— Instrução 1 —
Transcreva da resenha sobre O Silêncio dos Inocentes o trecho que vai de "Hannibal Lecter é" a "do Dr. Canibal.".
— Instrução 2 —
Responda com base na resenha sobre O Silêncio dos Inocentes:
(a) Em que ano foi publicada a obra de Thomas Harris na qual o filme se baseia?
(b) Em que livro Hannibal Lecter apareceu pela primeira vez na literatura?
(c) Quem dirigiu o filme?
— Instrução 3 —
Liste todas as categorias do Oscar que, segundo a resenha sobre O Silêncio dos Inocentes, o filme venceu.

29 de outubro de 2013

O Silêncio dos Inocentes (1991)

Para comemorar 1 ano do Cinematógrafo um filme especial: O Silêncio dos Inocentes (The Silence of the Lambs) é um retrato amargo da loucura intelectual que assusta, mas ao mesmo tempo fascina. Pintado na tela escura de nosso subconsciente com tons mórbidos e sombrios realçados com a frieza da transformação. Clássico do suspense por vezes enquadrado no gênero terror, o filme recebeu 5 dos principais prêmios do Oscar, foi apenas a terceira vez que isso ocorreu em toda a história, com melhor filme, direção, roteiro adaptado, melhor ator e atriz, O Silêncio dos Inocentes tornou-se um dos maiores filmes da década de 90 e marcou a carreira de Anthony Hopkins e Jodie Foster graças a espetacular direção de Jonathan Demme.

Hannibal Lecter é sem dúvida o maior serial killer da história do cinema, baseado na obra homônima do escritor Thomas Harris de 1988, O Silêncio dos Inocentes é a segunda aparição do canibal, que surgiu na literatura em 1981 no livro Dragão Vermelho. No cinema fez sua estreia em 1986 no filme Manhunter, primeira versão do romance Dragão Vermelho que em 2002 ganharia sua versão mais famosa com Hopkins de volta ao papel do Dr. Canibal.

— Dados brutos —

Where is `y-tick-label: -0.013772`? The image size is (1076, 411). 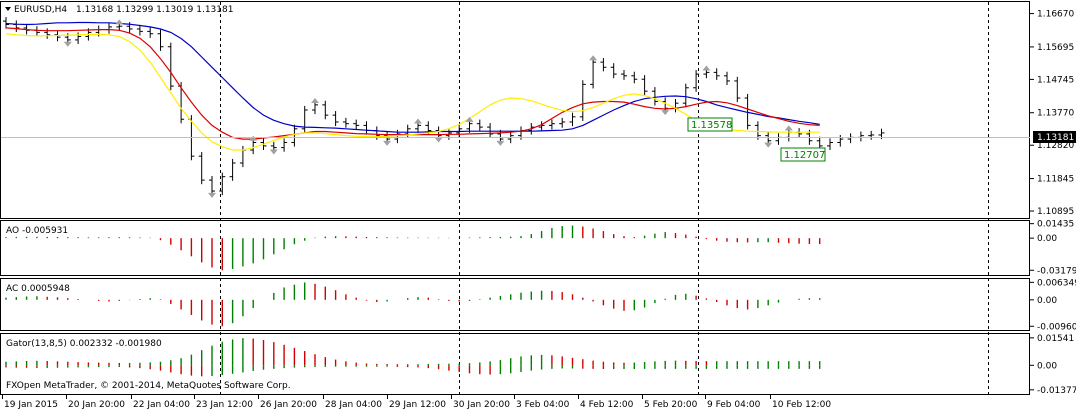
y-tick-label: -0.013772 is located at coordinates (1056, 391).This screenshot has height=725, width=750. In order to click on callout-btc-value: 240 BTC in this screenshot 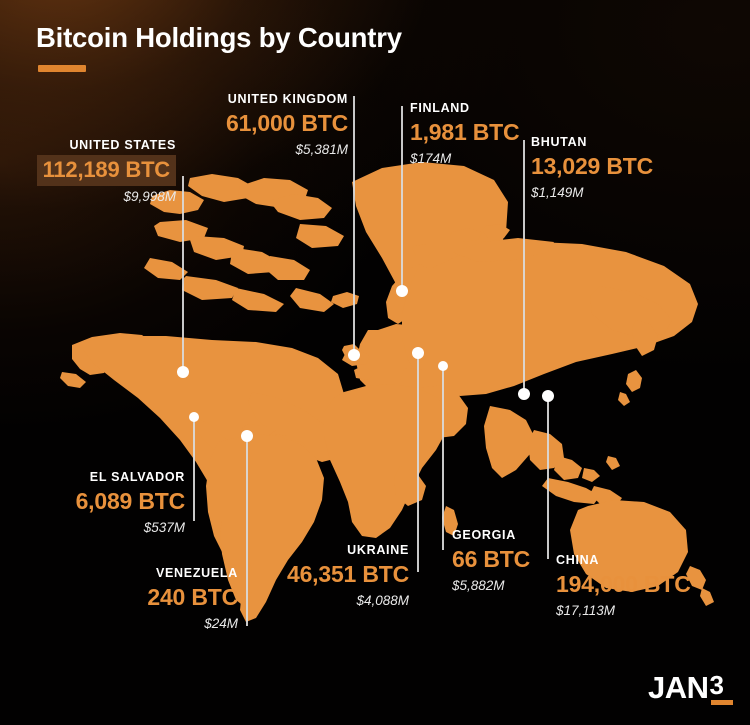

— Resposta 1 —
Hannibal Lecter é sem dúvida o maior serial killer da história do cinema, baseado na obra homônima do escritor Thomas Harris de 1988, O Silêncio dos Inocentes é a segunda aparição do canibal, que surgiu na literatura em 1981 no livro Dragão Vermelho. No cinema fez sua estreia em 1986 no filme Manhunter, primeira versão do romance Dragão Vermelho que em 2002 ganharia sua versão mais famosa com Hopkins de volta ao papel do Dr. Canibal.

— Resposta 2 —
(a) Em 1988.
(b) Em Dragão Vermelho, de 1981.
(c) Jonathan Demme.

— Resposta 3 —
Melhor filme, direção, roteiro adaptado, melhor ator e melhor atriz.